In the world of science and technology, nanotechnology is becoming a buzzword. Nanotechnology is the science of manipulating matter on an atomic or molecular scale, which enables scientists to create new materials with unique properties. However, the growth of this field has raised concerns over its regulation.

The debate related to the human health and safety risks of nanotechnology is growing louder. Several stakeholders have expressed concern over the lack of a regulatory framework to assess and control risks associated with the release of nanoparticles and nanotubes. Some regulatory agencies cover some nanotechnology products and processes, but there are still clear gaps in these regimes. There is significant debate over who is responsible for regulating nanotechnology, with some proposing self-regulation with limited oversight.

Calls for tighter regulation have occurred alongside a growing debate over the human health and safety risks of nanotechnology. The lack of a regulatory framework to assess and control risks associated with the release of nanoparticles and nanotubes has led some to draw parallels with bovine spongiform encephalopathy (mad cow disease), thalidomide, genetically modified food, nuclear energy, reproductive technologies, biotechnology, and asbestosis.

Dr.

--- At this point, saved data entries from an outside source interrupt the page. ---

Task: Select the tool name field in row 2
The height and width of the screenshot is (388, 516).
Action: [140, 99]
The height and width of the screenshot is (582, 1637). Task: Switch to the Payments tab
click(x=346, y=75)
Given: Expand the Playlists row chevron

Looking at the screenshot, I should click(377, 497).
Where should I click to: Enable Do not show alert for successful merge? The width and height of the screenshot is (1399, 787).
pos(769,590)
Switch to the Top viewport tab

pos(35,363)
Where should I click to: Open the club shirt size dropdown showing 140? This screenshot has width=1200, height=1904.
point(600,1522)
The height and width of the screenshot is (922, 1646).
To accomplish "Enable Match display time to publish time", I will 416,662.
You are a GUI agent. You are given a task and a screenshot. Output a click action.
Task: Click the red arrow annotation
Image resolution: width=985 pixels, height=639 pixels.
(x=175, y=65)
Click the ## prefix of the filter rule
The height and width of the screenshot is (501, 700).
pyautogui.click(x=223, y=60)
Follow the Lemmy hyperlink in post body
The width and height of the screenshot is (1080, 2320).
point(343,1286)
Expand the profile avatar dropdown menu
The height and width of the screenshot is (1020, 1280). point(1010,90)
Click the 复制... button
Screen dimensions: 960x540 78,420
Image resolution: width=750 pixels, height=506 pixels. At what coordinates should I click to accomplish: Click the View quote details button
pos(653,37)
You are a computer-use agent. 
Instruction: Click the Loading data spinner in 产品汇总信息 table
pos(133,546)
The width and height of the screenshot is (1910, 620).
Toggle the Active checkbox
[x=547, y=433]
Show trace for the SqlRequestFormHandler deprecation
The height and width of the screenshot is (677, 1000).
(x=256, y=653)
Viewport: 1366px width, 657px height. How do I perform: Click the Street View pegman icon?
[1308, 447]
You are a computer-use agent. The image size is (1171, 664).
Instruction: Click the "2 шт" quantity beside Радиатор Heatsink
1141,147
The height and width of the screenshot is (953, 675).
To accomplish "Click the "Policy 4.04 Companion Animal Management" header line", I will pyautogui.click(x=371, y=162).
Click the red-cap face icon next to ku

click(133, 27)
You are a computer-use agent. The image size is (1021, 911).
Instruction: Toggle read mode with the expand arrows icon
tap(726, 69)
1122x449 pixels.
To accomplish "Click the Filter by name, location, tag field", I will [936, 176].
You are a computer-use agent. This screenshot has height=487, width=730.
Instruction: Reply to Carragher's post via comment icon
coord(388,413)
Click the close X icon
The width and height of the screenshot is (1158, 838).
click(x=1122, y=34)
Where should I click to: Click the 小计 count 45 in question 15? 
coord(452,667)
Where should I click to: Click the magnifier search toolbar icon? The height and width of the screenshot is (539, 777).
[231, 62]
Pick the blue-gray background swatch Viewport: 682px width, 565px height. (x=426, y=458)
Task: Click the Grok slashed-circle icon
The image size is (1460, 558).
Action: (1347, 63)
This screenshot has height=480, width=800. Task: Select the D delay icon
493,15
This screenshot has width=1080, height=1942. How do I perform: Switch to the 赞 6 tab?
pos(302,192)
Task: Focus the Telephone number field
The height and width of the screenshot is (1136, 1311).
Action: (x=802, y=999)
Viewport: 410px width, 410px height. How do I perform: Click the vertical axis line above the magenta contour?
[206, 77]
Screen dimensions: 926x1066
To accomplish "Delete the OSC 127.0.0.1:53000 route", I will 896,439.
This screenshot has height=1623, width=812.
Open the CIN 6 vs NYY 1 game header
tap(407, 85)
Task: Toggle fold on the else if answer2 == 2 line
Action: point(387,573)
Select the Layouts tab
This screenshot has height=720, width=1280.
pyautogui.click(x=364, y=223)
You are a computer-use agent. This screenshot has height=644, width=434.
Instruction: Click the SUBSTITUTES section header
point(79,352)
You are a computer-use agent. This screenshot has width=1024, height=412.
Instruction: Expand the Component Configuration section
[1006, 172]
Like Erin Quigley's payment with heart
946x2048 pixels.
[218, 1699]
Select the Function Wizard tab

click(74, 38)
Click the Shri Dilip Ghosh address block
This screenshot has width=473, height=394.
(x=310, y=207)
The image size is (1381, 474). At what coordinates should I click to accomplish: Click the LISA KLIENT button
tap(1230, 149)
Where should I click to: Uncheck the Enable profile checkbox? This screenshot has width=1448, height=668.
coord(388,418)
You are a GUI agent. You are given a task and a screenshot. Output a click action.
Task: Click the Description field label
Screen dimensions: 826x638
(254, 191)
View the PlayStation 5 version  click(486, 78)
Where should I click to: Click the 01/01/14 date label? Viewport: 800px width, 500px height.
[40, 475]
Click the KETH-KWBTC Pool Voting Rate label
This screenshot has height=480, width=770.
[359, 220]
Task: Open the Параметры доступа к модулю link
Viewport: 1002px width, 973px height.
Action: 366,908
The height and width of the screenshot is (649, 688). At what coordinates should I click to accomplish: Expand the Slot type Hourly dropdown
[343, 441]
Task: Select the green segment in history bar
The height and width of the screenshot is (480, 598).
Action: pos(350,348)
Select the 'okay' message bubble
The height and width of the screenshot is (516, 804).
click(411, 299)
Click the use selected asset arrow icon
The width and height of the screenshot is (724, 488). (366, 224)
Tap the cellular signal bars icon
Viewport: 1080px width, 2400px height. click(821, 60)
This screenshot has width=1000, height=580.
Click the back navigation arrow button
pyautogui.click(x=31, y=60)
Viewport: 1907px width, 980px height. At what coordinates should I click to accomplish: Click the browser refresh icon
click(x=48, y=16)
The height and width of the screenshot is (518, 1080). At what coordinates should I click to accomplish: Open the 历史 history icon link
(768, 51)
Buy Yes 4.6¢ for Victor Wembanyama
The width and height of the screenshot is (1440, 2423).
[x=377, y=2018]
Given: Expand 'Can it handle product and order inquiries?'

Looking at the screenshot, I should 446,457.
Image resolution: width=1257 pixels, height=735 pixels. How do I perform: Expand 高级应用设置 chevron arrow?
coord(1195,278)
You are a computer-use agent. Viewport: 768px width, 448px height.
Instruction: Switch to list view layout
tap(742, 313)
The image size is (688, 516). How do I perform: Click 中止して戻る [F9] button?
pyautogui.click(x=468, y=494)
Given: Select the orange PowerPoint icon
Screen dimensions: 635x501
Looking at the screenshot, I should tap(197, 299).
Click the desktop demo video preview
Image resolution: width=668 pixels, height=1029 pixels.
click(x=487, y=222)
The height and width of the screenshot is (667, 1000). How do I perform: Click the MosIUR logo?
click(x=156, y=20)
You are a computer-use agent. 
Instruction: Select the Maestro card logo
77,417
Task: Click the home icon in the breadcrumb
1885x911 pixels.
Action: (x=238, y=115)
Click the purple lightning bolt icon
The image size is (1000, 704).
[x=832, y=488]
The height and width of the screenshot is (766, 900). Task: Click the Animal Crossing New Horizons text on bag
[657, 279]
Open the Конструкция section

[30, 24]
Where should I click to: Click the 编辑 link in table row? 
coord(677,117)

Andrew Maynard, chief science advisor to the Woodrow Wilson Center's Project on Emerging Nanotechnologies, concludes that there is insufficient funding for human health and safety research, and as a result, there is currently limited understanding of the human health and safety risks associated with nanotechnology. As a result, some academics have called for stricter application of the precautionary principle, with delayed marketing approval, enhanced labeling, and additional safety data development requirements in relation to certain forms of nanotechnology.

The Royal Society report identified a risk of nanoparticles or nanotubes being released during disposal, destruction, and recycling. The report recommended that manufacturers of products that fall under extended producer responsibility regimes, such as end-of-life regulations, publish procedures outlining how these materials will be managed to minimize possible human and environmental exposure.

The Center for Nanotechnology in Society found that people respond differently to nanotechnologies, depending on the application. Participants in public deliberations are more positive about nanotechnologies for energy than health applications, suggesting that any public calls for nano regulations may differ by technology sector.

In conclusion, while nanotechnology has tremendous potential, it is essential to ensure that its regulation is appropriately managed to address concerns over human health and safety risks. Stricter regulations, enhanced labeling, and additional safety data development requirements are essential to promote public confidence and ensure the responsible development of this emerging technology.